The AHA repeatedly mentions dual use as a negative side effect of ST, yet the association perpetuates dual use by ignoring or downplaying the well-documented differential risks between smoke and smoke-free tobacco.  This has been going on for decades; in 1991, the CDC reported that at least 23% of ST users also smoked (here).  Imagine how many dual users’ lives would have been extended if health professionals had been honest about the risk differential.    

7. A naive policy platform based on weak evidence of impact and blind to unintended consequences.

This review does have some useful though equivocating text buried within it as the truth is essentially undeniable.

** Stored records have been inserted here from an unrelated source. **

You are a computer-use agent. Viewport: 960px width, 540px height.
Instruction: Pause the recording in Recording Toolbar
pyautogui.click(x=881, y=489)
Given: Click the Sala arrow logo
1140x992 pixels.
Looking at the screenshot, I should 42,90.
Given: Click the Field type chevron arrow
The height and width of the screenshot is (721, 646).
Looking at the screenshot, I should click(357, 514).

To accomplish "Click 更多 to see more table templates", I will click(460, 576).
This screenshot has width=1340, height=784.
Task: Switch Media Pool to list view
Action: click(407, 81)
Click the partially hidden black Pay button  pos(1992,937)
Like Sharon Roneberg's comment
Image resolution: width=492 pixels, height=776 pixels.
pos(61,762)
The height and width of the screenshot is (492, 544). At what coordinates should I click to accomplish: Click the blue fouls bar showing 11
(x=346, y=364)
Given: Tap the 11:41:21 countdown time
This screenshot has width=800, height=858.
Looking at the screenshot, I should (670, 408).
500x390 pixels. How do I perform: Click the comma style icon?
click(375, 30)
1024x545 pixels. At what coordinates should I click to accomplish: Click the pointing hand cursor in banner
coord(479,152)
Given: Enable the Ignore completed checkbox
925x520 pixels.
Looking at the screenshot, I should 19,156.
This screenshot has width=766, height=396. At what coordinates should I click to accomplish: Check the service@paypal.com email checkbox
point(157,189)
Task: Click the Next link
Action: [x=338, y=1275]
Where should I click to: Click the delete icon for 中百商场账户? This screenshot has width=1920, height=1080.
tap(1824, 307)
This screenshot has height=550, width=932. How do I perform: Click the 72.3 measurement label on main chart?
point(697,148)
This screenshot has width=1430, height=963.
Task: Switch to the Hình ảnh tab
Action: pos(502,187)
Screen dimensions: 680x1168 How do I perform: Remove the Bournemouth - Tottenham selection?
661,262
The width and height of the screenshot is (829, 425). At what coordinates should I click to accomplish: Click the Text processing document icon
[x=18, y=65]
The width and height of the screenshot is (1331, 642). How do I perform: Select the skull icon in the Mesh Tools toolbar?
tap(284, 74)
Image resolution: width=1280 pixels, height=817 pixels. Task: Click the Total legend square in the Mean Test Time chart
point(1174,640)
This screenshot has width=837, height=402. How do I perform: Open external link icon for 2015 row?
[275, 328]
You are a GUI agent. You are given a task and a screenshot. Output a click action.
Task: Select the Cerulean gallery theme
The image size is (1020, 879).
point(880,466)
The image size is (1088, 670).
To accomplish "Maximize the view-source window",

Nicotine is the proximate cause of all tobacco-induced disease because it drives dependence and compulsive use. However, most of the harm from tobacco use results from inhalation of tobacco combustion products, which delivers high levels of oxidizing chemicals, numerous toxic volatile organic compounds, and carbon monoxide. Because oral nicotine products do not expose users to combustion toxins, an important question is the intrinsic toxicity of nicotine.

No, the real question is about the magnitude of risk - how this compares with smoking and how it looks in absolute terms compared to other risks that are routinely tolerated in society. It should also draw attention to the likelihood that ST use is likely safer than vaping, as there is no lung exposure and no thermal processes -just because something contains tobacco doesn’t make it more harmful than something that doesn’t.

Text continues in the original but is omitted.